The short story is that Peoplesoft has a lot of trouble with the 12c adaptive features.  Peoplesoft still has a lot of queries that do not use binds.  Especially with Peoplesoft jobs that run thousands of these queries that are normally < 1 second, there can be relatively massive increases in runtime when you move to 12c.  If you look at trace files (10046 and 10053), you see that what is happening is that it is spending a ton of time in the parse phase, doing “test” queries.  This is of course poor application design, but it is a vendor app and it certainly isn’t the only one like it.

Unfortunately the issues with applications that are not perfectly designed for Oracle were not apparent until we spent some quality time with our Peoplesoft databases running on 12c in production.  So at this point it would take a pretty large performance testing effort to turn off adaptive features at the database level.  So far, I have been working with individual performance issues by:

  • Having the developers add session variable statements to turn off adaptive features at the beginning of the job;
  • If that’s not possible, or we only want to fix one query, having them add an OPT_PARAM(‘OPTIMIZER_ADAPTIVE_FEATURES’,’false’) hint;
  • If they can’t/won’t change the code (delivered code, for instance) then I create a one-hint SQL Profile with force matching on.

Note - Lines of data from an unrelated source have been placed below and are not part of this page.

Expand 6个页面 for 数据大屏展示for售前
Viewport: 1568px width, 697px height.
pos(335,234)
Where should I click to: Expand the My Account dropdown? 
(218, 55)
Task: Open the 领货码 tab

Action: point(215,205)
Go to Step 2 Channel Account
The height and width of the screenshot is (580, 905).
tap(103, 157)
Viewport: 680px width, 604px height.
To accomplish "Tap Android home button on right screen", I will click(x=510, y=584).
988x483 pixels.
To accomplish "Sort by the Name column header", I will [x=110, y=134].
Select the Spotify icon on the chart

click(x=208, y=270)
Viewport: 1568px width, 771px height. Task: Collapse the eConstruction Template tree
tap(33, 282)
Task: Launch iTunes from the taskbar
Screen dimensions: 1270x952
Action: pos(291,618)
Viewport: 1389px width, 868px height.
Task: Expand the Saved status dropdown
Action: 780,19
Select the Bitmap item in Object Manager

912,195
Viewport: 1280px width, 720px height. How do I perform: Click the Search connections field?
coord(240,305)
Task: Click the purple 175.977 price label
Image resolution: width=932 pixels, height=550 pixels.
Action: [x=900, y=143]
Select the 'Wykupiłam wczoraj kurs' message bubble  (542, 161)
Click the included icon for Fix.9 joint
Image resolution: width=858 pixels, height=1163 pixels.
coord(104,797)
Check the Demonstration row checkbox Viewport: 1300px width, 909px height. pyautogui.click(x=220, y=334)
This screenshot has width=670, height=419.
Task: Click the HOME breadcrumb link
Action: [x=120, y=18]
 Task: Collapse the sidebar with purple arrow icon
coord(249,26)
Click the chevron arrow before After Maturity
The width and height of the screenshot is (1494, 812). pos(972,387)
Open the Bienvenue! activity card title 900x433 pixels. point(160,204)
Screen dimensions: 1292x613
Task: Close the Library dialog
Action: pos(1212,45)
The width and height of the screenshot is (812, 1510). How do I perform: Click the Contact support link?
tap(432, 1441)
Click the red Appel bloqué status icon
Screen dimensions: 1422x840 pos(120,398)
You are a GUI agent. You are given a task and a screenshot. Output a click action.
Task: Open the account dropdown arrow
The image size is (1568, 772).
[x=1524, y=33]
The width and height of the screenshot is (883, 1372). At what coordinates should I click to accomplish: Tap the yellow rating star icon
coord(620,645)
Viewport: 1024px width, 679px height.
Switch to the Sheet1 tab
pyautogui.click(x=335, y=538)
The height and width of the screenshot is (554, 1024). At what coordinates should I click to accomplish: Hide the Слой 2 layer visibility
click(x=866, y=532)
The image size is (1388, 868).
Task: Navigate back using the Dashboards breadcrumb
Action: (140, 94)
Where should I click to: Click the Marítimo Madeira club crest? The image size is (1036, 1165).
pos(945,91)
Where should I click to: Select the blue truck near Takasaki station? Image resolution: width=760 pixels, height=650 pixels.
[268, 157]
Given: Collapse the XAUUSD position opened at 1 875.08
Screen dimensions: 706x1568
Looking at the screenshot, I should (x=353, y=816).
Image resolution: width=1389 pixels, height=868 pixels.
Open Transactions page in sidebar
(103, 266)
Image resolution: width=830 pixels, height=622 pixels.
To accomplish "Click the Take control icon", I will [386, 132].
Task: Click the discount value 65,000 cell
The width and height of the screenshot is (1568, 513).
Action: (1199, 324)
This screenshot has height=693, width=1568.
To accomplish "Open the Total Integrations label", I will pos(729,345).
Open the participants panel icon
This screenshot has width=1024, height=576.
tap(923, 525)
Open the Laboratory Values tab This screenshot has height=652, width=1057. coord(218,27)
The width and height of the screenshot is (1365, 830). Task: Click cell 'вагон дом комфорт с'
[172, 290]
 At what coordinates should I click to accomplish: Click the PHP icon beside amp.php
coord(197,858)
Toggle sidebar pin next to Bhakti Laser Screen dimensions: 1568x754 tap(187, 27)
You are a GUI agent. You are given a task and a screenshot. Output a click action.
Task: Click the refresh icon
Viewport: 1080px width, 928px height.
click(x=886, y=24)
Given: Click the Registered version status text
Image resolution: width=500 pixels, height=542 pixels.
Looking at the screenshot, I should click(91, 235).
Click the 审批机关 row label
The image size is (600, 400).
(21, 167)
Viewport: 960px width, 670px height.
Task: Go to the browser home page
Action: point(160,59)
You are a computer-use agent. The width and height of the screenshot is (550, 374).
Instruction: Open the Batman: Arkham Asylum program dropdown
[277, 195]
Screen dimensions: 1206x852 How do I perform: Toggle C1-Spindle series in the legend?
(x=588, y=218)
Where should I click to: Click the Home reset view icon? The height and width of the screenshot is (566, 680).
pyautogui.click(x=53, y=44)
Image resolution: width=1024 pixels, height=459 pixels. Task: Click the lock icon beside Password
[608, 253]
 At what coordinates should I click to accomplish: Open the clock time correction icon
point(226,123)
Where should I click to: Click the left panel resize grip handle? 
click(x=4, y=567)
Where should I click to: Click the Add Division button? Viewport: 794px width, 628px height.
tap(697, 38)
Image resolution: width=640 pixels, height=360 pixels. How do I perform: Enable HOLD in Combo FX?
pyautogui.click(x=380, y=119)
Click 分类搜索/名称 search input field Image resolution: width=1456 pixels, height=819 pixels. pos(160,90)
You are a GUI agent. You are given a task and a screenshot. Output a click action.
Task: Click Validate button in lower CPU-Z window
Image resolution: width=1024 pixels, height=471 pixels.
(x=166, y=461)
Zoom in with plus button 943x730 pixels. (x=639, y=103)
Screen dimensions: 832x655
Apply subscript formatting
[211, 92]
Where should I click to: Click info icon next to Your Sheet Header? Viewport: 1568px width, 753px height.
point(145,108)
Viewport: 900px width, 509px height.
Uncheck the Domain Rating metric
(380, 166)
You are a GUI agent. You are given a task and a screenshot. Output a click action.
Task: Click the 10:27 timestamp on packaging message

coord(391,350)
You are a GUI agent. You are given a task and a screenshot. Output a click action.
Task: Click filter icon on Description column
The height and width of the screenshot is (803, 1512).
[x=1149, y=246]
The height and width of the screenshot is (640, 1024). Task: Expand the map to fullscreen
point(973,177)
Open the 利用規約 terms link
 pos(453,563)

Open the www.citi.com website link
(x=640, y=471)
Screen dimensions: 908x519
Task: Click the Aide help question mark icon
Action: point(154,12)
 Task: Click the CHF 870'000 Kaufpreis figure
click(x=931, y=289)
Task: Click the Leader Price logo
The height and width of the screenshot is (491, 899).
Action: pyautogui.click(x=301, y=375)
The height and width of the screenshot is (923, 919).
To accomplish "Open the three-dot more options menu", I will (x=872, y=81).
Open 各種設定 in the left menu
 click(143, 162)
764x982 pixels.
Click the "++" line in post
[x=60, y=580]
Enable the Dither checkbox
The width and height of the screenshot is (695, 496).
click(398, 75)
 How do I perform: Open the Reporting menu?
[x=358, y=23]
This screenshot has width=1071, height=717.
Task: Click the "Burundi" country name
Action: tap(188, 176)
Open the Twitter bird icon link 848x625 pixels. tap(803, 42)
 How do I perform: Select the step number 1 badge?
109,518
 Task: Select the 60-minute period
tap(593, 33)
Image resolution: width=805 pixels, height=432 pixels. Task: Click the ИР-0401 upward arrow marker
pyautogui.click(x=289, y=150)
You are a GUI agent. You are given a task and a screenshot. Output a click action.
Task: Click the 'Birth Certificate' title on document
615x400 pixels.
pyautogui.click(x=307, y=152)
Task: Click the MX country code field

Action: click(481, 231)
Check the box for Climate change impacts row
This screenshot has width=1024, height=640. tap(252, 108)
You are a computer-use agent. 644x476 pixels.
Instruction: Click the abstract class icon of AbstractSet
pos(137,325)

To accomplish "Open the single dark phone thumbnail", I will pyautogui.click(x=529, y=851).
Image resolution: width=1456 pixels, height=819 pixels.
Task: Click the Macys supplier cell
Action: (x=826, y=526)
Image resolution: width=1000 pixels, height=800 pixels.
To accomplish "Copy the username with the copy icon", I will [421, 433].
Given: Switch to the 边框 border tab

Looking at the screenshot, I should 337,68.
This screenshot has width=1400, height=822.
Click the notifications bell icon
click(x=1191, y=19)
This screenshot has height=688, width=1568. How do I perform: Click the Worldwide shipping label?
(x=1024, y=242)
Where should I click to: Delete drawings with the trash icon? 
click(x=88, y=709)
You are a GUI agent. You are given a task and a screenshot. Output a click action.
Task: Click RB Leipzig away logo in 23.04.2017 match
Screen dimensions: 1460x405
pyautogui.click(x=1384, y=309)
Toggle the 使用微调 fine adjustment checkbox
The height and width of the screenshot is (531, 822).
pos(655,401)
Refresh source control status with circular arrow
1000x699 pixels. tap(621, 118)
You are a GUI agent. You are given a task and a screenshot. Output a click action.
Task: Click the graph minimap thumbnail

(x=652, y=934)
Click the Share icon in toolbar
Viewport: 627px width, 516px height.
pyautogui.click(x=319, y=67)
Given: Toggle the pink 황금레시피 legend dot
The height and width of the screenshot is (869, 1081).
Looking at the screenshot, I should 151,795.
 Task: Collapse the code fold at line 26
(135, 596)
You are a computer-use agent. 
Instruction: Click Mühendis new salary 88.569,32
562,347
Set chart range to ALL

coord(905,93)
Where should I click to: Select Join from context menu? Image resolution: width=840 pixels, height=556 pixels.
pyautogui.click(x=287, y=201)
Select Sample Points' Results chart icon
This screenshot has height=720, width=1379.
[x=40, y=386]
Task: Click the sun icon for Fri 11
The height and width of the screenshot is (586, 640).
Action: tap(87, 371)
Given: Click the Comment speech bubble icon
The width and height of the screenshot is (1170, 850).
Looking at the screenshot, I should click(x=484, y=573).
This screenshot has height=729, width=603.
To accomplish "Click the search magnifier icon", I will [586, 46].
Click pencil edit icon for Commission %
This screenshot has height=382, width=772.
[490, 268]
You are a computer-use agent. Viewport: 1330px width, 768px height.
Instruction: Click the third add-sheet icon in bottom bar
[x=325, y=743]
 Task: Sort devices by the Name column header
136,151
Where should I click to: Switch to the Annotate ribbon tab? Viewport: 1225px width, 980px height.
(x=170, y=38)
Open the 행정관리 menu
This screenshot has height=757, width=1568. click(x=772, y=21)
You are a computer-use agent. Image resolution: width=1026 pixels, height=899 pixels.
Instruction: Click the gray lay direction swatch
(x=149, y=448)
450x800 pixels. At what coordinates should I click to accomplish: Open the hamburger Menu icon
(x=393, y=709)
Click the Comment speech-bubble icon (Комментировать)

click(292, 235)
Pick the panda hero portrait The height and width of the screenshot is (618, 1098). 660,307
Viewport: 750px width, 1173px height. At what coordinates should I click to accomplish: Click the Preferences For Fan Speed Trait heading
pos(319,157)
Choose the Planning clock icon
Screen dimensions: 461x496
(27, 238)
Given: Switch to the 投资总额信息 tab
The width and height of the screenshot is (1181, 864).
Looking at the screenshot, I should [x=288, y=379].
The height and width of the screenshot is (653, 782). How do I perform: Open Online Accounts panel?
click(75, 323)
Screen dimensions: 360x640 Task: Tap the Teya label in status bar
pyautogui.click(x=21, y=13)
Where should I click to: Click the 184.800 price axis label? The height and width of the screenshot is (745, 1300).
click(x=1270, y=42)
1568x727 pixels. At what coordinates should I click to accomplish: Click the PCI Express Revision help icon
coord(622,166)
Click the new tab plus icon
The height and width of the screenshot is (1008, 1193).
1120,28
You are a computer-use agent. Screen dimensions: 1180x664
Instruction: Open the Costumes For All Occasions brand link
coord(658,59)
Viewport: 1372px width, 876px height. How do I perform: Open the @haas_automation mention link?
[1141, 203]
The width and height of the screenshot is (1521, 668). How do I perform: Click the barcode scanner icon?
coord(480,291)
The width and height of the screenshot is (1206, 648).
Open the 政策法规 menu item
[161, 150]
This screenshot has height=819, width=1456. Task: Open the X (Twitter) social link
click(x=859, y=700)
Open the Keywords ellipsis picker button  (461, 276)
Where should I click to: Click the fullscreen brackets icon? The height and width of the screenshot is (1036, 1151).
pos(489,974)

I’ve seen a number of similar-but-different issues with performance and 12c adaptive features, but one recurring pattern that is resolvable in the same way each time goes as follows.

  • Cursor pin s wait on x waits
  • Also library cache pin
  • Spending inordinate time in parse

In 11g, the “fix prod fast” solution for an execution plan gone rogue was to look at the history of various plans, find a good one, and create a SQL Plan Baseline (we’ll ignore differing plans for differing binds for now for the sake of brevity).  Then you can go back and take some time to look at stats.  One of the most annoying things about 12c Adaptive Features is that SQL Plan Directives cause the Optimizer to ignore your SQL Plan Baselines.  It thinks it knows better, or at least it wants to try and find out.  More aspects of this particular situation:

  • SQL Plan Baseline(s) are ignored/not used, even if Accepted, even if Fixed (maddening).  Either a baseline you create to try to fix the problem, or one that was already there – same result.  You can see them being considered and discarded in an Optimizer trace.  Even if the plan was used by the same query moments ago, the Optimizer says they fail to validate as workable plans.
  • There are tons of SQL Plan Baselines, sometimes 100+.
  • Often, at least one of the tables involved in the query has an inordinate number of SQL Plan Directives, even after running stats.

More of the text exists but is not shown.